**EXERCISE REQUIREMENTS:** Can you carry the piece on young Kamchatka scientists forward from where it stops, picking up after the paragraph on Olga Samoyleva's research and hobbies?
--- Start DOCUMENT TEXT ---
Aleksei Ragozhin with one of his scientific posters
Aleksei Ragozhin. Aleksei was born in Moldova; his parents left Moldova and flew to Kamchatka when he was very young. Aleksei's family lives in Milkovo, one of the few towns some distance from Petropavlovsk. He graduated from Kamchatka State University and started to work at IVS. He works on ancient calderas and is co-author of the aforementioned paper with Olga Bergal-Kuvikas.

Geophysical Mathematicians
Anna Dolgaya, who just
defended her Ph.D.!
Two of the most regular attendees of our group have been Anna Dolgaya and Artyom Gerus, who both work with Alexander Vasilievich Vikulin. Anna and Artyom are both natives of Petropavlovsk-Kamchatskiy and both studied Mathematics and Informatics at Kamchatka State University.
Artyom Gerus plays base
 guitar in a rock band.
     Anna Dolgaya's research area is mathematical and statistical modeling of regularities of seismic and volcanic processes, including earthquake migration. She works with a database of catalogued earthquakes and volcanic eruptions that have occurred all over the Earth; she also is working on a broader database of global catastrophes.  Anna gave two presentations to our group.  She also announced to us at our last meeting that she had successfully defended her Ph.D. (which she kept a secret) -- congratulations!  In Anna's spare time, she likes reading and cross-stitching; she also watches U.S. TV series and recommended (to me) House of Cards, which I subsequently watched in my flat in the evenings.  One wonders how the world sees the United States if through these TV serials.
     Artyom Gerus performs geodynamical modeling. I will use his words: " [We] consider that the crust (in particular, along ... geodynamically active zones ...) consists of blocks (usually associated with earthquake focal areas) with intrinsic angular momentum which is responsible for stress propagation [along chains of blocks] ... in the form of waves that sometimes trigger earthquakes...." As pictured above, he plays base guitar in a rock band; he is also interested in sound engineering, both recording and mixing other local musicians and doing some live sound engineering.

Magnetotelluricists
Olga Samoylova
We had three young scientists from the IVS magnetotellurics -- Olga Samoyleva, who was instrumental in organizing our group, Vlad Loginov and Ilya Ulybyshev.  Magnetotellurics (MT) is a ... "method for inferring the Earth's subsurface electrical conductivity from ... measurements of natural geomagnetic and geoelectric field variation at the Earth's surface .... Proposed in Japan in the 1940s, and France and the USSR during the early 1950s, MT is now an international academic discipline and is used in exploration surveys around the world." (Wikipedia). Magnetotelluricists collect field data along profiles and then invert those data to reconstruct subsurface character and structure.
     Olga Samoyleva is working on the deep conductivity of Kamchatka's eastern coast, including the chain of active volcanoes and the subduction zone. Coastal areas are challenging because of differences in conductivity between sea water and rocks. Her hobbies are very active physically, including running, skiing, yoga and Argentine tango.
--- End DOCUMENT TEXT ---
--- Start PROVIDED MATERIAL ---
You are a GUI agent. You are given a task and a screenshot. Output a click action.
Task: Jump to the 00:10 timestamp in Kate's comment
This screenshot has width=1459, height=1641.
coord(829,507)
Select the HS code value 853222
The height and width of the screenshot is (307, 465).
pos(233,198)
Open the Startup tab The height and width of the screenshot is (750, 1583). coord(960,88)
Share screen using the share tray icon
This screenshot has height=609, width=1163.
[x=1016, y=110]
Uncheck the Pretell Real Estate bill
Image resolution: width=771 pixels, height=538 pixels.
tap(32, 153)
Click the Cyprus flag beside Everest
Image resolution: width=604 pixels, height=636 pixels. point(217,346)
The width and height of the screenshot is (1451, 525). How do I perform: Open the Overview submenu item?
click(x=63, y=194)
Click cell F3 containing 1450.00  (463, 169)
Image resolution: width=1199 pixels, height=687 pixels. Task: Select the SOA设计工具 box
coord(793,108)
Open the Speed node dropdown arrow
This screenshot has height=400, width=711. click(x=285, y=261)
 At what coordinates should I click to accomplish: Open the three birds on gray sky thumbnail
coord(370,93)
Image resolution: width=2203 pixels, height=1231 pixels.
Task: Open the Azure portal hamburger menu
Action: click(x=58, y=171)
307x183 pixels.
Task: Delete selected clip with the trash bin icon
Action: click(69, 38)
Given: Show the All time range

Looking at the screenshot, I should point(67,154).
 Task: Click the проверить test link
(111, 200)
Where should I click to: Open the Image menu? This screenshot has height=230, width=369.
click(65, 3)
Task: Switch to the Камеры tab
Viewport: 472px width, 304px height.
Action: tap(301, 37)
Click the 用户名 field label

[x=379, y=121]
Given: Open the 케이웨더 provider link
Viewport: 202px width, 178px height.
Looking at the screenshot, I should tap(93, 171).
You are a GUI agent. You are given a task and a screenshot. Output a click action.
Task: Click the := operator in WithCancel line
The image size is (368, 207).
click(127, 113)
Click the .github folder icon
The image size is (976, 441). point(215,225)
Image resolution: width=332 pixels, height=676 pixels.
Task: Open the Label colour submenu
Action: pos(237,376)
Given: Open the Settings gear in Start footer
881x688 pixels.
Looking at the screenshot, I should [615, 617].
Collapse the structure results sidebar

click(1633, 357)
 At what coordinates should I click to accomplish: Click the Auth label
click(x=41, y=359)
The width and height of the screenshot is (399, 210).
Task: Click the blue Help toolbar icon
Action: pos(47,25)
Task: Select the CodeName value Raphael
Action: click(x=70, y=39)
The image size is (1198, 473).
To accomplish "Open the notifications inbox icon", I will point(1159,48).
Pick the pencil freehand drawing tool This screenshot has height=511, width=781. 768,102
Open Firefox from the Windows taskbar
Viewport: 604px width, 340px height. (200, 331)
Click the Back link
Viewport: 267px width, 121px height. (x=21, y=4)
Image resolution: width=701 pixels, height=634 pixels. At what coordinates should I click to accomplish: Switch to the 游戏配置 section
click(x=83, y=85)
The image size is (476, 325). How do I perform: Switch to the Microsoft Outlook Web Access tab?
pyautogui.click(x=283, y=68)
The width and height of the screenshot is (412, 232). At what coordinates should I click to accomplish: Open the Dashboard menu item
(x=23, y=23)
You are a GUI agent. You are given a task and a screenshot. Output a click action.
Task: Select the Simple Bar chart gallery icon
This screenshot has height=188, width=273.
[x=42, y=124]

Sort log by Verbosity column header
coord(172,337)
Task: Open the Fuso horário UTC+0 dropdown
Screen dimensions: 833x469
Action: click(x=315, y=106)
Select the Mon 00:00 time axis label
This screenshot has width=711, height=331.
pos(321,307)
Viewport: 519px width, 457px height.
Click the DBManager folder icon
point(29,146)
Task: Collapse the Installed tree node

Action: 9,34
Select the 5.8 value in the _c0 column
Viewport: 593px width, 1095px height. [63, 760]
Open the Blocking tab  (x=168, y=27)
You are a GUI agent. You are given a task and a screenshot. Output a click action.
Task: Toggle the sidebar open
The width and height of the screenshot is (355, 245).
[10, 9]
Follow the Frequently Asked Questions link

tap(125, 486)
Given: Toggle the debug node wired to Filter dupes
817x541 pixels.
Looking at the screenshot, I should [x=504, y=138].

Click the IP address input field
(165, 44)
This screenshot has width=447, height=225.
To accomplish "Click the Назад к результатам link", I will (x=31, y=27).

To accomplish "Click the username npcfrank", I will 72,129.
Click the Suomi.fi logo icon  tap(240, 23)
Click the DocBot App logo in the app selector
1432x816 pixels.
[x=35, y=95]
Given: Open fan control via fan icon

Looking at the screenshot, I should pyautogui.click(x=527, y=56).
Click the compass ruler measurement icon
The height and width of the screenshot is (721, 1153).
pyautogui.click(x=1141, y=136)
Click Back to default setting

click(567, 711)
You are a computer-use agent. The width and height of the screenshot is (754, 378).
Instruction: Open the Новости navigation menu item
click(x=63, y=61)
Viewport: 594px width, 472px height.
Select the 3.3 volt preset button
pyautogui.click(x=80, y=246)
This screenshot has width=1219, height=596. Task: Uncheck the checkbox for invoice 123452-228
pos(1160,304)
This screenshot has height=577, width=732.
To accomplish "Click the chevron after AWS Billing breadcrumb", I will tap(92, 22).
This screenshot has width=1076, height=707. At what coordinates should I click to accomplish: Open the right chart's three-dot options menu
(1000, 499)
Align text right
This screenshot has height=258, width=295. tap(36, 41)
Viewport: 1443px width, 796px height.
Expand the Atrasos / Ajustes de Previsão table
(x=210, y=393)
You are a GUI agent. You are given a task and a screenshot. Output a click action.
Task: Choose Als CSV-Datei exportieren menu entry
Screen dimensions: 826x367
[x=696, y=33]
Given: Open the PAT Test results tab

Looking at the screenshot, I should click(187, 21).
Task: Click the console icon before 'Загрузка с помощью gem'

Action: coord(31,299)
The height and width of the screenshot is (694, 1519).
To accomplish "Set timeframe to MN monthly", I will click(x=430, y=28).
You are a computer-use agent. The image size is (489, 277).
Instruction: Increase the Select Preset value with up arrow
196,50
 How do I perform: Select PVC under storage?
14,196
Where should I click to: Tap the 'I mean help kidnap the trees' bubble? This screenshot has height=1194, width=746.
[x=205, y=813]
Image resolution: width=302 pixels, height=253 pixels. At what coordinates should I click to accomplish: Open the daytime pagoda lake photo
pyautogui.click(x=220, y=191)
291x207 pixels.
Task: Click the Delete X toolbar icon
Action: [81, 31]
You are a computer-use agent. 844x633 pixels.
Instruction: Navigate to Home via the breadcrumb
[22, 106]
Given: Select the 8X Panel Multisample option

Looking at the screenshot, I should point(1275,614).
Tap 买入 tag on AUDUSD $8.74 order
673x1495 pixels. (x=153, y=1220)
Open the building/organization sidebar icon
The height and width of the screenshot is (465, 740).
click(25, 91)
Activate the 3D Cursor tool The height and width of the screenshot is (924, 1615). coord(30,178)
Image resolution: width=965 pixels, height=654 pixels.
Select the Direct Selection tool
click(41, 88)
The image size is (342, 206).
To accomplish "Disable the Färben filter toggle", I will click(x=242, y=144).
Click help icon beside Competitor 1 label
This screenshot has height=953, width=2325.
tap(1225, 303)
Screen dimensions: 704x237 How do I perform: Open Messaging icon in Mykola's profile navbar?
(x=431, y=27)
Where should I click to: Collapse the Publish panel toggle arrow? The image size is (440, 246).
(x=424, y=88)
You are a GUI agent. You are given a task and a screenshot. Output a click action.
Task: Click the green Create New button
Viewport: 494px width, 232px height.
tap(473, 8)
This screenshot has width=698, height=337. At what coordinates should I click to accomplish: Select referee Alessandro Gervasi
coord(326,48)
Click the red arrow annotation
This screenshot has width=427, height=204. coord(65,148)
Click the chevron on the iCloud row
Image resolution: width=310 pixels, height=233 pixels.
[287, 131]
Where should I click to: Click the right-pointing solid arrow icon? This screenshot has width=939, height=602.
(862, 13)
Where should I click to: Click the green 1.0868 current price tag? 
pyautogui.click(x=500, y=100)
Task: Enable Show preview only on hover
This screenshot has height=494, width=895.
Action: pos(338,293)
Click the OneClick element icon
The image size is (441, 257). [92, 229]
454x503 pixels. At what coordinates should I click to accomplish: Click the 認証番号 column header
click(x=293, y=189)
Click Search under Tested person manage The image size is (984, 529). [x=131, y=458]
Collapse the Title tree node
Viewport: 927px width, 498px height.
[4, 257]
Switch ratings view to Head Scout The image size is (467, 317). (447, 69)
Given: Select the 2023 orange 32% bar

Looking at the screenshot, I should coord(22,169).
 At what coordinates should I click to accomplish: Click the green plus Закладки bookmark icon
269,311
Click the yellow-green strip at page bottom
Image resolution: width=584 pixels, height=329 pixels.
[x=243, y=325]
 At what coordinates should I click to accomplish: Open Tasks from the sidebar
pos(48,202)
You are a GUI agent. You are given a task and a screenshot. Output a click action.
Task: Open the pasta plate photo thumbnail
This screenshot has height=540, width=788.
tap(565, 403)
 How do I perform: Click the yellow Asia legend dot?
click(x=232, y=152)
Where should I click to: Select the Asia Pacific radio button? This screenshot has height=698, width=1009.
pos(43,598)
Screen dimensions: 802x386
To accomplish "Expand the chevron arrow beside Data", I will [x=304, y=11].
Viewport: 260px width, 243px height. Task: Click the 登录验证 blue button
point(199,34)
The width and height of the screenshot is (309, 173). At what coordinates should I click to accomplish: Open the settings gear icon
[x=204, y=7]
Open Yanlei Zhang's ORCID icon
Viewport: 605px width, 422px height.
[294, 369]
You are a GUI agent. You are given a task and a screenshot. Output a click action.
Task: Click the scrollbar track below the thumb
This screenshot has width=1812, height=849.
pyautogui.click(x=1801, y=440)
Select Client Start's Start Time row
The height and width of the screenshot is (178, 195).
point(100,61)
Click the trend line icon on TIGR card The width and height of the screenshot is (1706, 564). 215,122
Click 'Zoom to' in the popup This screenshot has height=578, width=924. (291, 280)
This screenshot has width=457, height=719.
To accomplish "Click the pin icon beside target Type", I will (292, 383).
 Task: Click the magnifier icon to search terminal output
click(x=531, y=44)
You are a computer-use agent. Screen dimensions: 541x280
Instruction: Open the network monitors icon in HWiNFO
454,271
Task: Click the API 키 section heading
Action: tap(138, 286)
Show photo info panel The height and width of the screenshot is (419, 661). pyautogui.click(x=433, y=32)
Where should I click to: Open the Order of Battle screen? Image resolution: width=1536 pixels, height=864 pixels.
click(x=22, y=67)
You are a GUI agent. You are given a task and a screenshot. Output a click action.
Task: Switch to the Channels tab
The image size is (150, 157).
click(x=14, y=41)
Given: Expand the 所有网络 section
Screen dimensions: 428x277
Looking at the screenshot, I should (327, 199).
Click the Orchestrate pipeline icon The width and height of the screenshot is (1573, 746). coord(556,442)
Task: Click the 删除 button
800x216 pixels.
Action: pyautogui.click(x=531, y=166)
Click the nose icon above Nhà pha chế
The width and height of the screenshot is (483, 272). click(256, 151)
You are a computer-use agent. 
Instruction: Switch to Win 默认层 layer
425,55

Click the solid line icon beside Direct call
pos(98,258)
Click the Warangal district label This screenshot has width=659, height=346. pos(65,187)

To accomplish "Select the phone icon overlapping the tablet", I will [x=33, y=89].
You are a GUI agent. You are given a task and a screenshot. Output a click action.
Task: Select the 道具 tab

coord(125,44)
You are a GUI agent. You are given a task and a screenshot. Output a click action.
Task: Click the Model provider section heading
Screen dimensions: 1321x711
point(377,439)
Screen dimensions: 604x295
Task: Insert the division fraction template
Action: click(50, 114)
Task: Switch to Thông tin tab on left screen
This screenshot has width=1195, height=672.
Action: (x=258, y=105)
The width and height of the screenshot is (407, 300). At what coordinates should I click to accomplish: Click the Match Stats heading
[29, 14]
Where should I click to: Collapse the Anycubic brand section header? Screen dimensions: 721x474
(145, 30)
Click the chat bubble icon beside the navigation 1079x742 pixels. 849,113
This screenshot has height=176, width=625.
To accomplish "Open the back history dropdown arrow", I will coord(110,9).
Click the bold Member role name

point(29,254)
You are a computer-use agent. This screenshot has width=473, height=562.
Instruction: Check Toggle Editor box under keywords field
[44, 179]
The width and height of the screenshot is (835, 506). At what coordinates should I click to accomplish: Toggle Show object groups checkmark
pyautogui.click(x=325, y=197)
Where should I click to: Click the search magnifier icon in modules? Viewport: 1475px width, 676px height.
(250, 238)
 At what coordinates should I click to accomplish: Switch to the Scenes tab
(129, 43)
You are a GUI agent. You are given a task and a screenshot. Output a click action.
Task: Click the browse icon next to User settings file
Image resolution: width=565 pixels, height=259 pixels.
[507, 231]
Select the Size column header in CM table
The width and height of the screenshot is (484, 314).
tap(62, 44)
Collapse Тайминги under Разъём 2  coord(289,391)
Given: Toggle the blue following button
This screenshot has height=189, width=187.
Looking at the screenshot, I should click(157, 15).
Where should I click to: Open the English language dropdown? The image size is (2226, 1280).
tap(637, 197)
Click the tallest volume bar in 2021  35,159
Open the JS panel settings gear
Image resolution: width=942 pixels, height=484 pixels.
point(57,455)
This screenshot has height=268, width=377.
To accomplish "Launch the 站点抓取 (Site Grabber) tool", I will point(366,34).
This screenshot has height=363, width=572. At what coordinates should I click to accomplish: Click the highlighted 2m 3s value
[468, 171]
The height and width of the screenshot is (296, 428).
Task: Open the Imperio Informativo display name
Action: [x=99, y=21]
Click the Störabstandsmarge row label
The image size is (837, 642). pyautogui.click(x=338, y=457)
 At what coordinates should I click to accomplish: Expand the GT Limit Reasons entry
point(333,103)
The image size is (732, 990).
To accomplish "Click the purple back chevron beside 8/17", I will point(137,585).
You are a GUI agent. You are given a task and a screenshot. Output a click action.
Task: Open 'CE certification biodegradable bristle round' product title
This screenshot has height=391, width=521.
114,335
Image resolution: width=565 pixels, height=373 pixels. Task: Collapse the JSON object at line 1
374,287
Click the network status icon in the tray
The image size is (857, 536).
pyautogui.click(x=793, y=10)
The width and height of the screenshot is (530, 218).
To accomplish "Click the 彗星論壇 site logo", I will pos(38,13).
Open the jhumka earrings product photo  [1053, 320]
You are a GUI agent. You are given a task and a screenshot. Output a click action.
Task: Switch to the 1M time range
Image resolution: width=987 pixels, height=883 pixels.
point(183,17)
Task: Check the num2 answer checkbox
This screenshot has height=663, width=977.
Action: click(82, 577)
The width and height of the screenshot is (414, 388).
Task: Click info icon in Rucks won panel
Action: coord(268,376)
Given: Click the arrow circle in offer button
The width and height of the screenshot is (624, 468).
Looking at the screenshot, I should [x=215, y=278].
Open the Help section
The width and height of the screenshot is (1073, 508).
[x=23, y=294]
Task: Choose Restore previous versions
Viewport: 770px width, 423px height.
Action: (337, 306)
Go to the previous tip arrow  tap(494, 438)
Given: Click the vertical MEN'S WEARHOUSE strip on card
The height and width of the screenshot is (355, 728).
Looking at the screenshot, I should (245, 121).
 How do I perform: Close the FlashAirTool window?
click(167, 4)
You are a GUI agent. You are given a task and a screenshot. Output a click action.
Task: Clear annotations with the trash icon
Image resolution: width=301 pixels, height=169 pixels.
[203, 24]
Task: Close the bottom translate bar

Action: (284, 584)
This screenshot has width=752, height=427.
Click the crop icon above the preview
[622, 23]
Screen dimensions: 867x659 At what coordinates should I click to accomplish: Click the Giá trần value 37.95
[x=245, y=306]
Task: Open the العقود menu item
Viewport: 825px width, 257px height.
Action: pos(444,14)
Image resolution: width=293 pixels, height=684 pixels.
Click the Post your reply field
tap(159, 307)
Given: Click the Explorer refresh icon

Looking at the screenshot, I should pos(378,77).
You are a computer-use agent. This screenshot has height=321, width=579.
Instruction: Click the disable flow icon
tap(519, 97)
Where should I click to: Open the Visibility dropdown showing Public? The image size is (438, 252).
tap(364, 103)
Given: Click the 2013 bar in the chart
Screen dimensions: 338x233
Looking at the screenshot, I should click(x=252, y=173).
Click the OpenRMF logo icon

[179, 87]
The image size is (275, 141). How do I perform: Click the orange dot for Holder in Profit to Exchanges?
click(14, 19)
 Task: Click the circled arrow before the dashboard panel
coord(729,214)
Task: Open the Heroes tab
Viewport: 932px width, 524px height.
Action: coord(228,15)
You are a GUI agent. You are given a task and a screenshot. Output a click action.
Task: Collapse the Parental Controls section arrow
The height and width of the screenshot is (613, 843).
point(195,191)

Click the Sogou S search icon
--- End PROVIDED MATERIAL ---
**TASK RESPONSE:**
Some of the modes of Ilya Ulybyshev.
    Ilya Ulybyshev is working working in the lab of tectonics and geophysics of island arc systems at the Institute. The subject of his research is magnetotelluric sounding of Central Kamchatka, and he gave us a presentation about collecting field data both for his project and for related work.  Ilya is a man of many interests and talents, including baking ginger snaps (in the shape of a crab) for our final meeting. He is part of an amateur singing group; here is an example performance.  He has done some pottery and lately took up painting scale miniatures from sci fi and fantasy.

Geologists

Dima (Dmitry) Savelyev is a talented
geologist and photographer
   I was very excited to learn that not only were Dima Savelyev and Olga Savelyeva field geologists, but they have worked extensively on the Kamchatsky Mys Peninsula (KMP), where I have spent quite a bit of my field time and focus.  KMP is where the Aleutian chain runs into Kamchatka, where we have worked on uplifted marine terraces and on long records of tsunami deposits.  Olga is a stratigrapher (like me); Dima works more on igneous rocks, including old, accreted seafloor.  They are a working, married team, with three children.  Dima has published a photo album online and presented me with a hard copy.
Savelyev family photos

     Dima studied mineral exploration in Moscow and spent his first decade on Kamchatka conducting field and lab studies in mineral exploration, geologic mapping, hydrogeology, and other geotechnical projects. Since 2002 he has been at IVS in the petrology lab studying paleovolcanology, petrology and geodynamics, with a focus on ancient island arcs. He presented an abstract to us on the link between ancient igneous rocks on Kamchatka and Hawaiian igneous rocks – the Hawaiian-Emperor seamount chain runs into Kamchatka currently at the Kronotsky Peninsula.
Olga Savelyeva with rhythmically bedded Cretaceous rocks
on the Kamchatsky Mys Peninsula.  I had to pick this photo
because I love sedimentary rocks, and I have seen related beds.
     Olga Savelyeva is a geologist after my own geology heart; she studies Cretaceous sedimentary rocks -- in particular their rhythmic patterns of deposition and its relationship to global climatic and oceanic trends and events in the Cretaceous. As did Dima, Olga graduated from the Moscow Geological Prospecting Institute, and before coming to Kamchatka, she worked on a geological survey in Eastern Pamir.   In addition to her work at IVS, she teaches Paleontology, Historical Geology, Geology of Russia and other topics at the local university. She likes walking on the beach and in the forest, knitting, and growing flowers and vegetables. She likes waterfalls, rocks (!) and pine trees.


Seismologist -- last but not least!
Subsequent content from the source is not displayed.